Scheiner’s pantograph is illustrated on p. 29 of Pantographice, seu ars delineandi. Wooden rods EF, EG, EH and GH are able to rotate at the hinges E, F, G, H where they are joined by means of metal screws; a point X on the rod EF is anchored in a fixed position. A stylus is inserted at a point O on the rod EH, and another at the point P on the rod FG. As O traces a plane figure, P traces a scaled image of the same figure. The proof given by Scheiner is an application of properties of similar triangles. By adjusting the length of the arms, or interchanging the roles of O and P, one can determine whether the copy is one-to-one, enlarged or reduced.

“After inventing the drawing device, Scheiner started to teach how to use the pantograph in order to copy pictures in the plane not only as a professor to his students at the college, but also privately [p. 6]. However, he did not reveal the full power of the new device and only a few people were allowed to learn about the art of spatial drawing. Nevertheless, he had to admit [p. 7]:

‘However, I shall not deny that it might happen, that eventually one might find somewhere others, who tell things close to this. But I believe that nobody exists who is proceeding this way, with this method, and with this art. I am convinced that the art of spatial drawing by myself is completely new and came to the world as a first birth.’

“The monograph consists of two books describing both kinds of applications. The first book, ‘Pantographices libellus primus,’ describes ‘the art of drawing in the plane’: Given an arbitrary pre-image, it describes how to construct a similar image using the pantograph. The book is divided into two parts, the first being devoted to practical aspects only. In seven chapters, Scheiner reports about his invention, basic terms and definitions, materials and construction of the pantograph, tasks and assignments of different pieces and how to use the pantograph and with what effects. The second part deals with the theoretical background. Some aspects of the first part are taken up again and discussed from a theoretical point of view. In total fifteen ‘Propositiones’ and several ‘Lemmata’ are formulated and proved. In these proofs Scheiner’s way of reasoning follows the commonly used approach to such problems. Starting from a general lemma, the problem is presented with a concrete example and a claim is stated. What follows is a mathematically well thought-out proof.

“In the second book, Pantographices libellus secundus,’ Scheiner continues his studies. Reflecting directly on the function and meaning of the pantograph, he focuses on several key aspects of his art of drawing. The book is divided into eight ‘Propositiones’, which are discussed in detail.
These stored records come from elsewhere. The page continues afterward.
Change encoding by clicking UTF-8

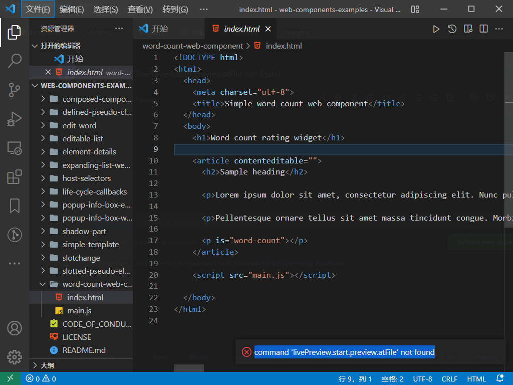[422, 378]
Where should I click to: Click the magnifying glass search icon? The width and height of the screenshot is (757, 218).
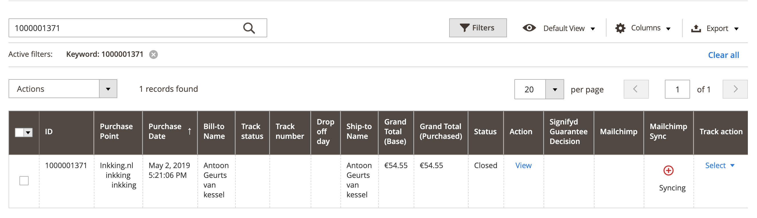pyautogui.click(x=249, y=28)
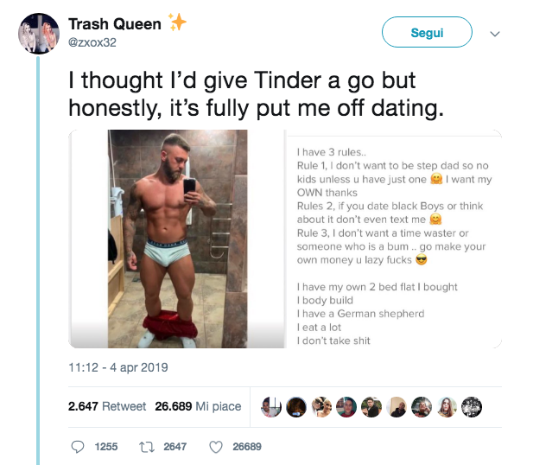Click the last liker avatar in row

click(x=472, y=406)
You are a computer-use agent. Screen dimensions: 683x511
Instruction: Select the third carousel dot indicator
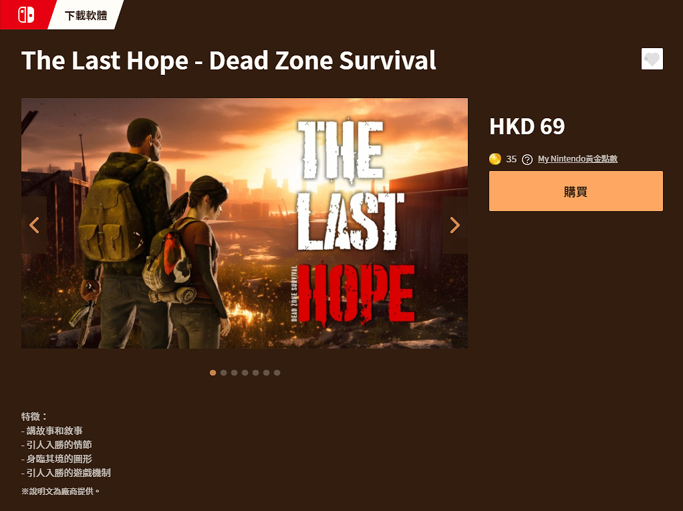point(235,373)
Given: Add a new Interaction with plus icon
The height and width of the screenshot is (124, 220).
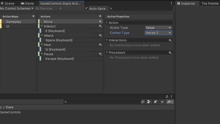Looking at the screenshot, I should point(170,40).
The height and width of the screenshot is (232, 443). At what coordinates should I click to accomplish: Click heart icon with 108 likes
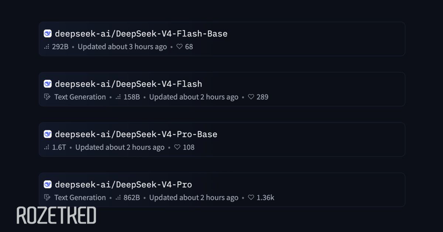pyautogui.click(x=177, y=147)
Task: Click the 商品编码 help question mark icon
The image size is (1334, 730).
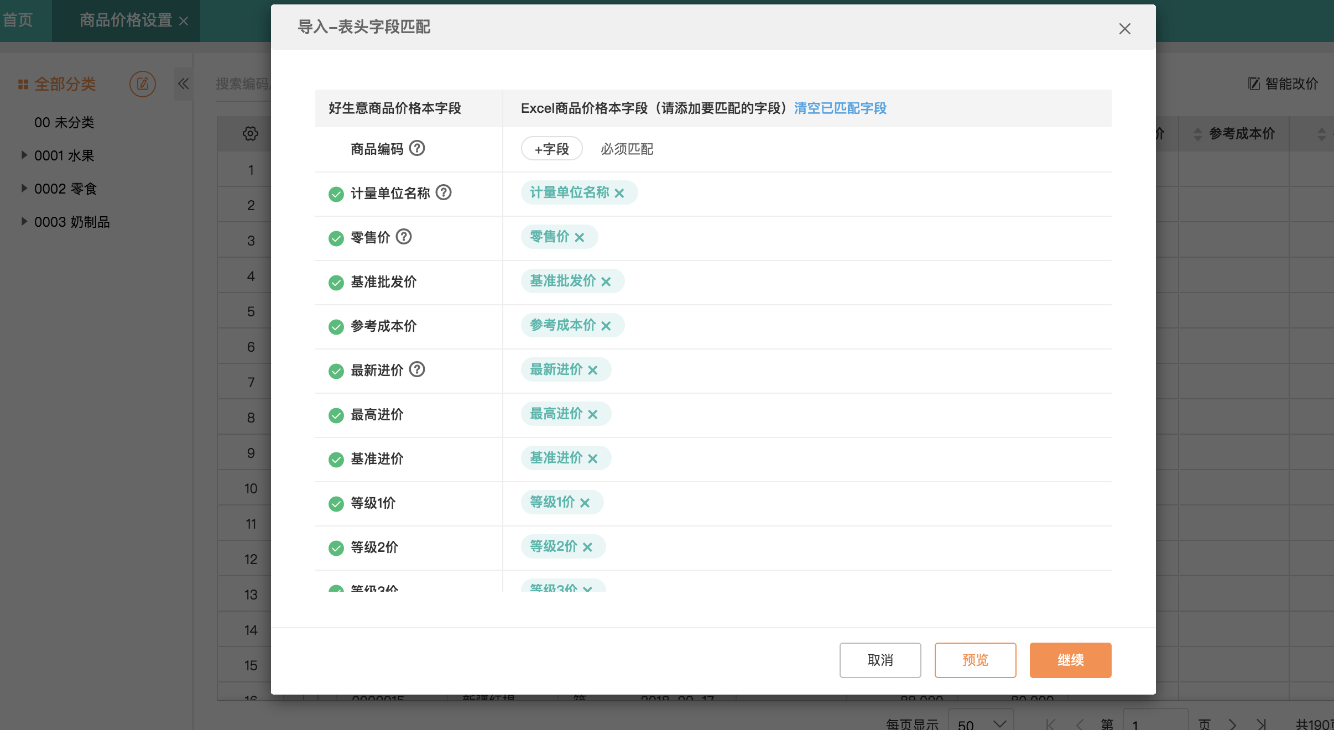Action: click(420, 149)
For instance, he discusses the art of spatial drawing. He concludes that in this case the pre-image cannot stay connected to the stylus. In the subsequent chapters he describes the material, shape, and correct position of the stylus in spatial applications [p. 89ff]” (Clark et al., p. 328).

Cicognara 658: “Quest'opera fu la prima che ci presentasse completo l'uso del Pantografo”; Brunet VI, 9188; DSB 12, 151 f.; Graesse VI/1, 298; Sommervogel VII, 739 no. 9; Vagnetti, EIIb22. Clark et al., Mathematics, Education and History, 2018. Kemp, The Science of Art, 1990. Reeves & Van Helden, On Sunspots, 2010. Remmert, ‘‘Docet parva picture, quod multae scripturae non dicunt.’ Frontispieces and their functions, and their audiences in seventeenth-century mathematical sciences,’ Chapter 9 in Transmitting knowledge: words, images, and instruments in early modern Europe (Kusukawa & Maclean, eds.), 2006. Wallace, ‘Account of the invention of the pantograph,’ Transactions of the Royal Society of Edinburgh 13 (1836), pp. 418-39.

4to (235 x 160mm), pp. [xii], 108, including half-title and additional engraved title, woodcut initials and head- and tail-pieces, engraved illustrations in text (some leaves slightly damp-stained). Contemporary English calf (rubbed, joints split but firm).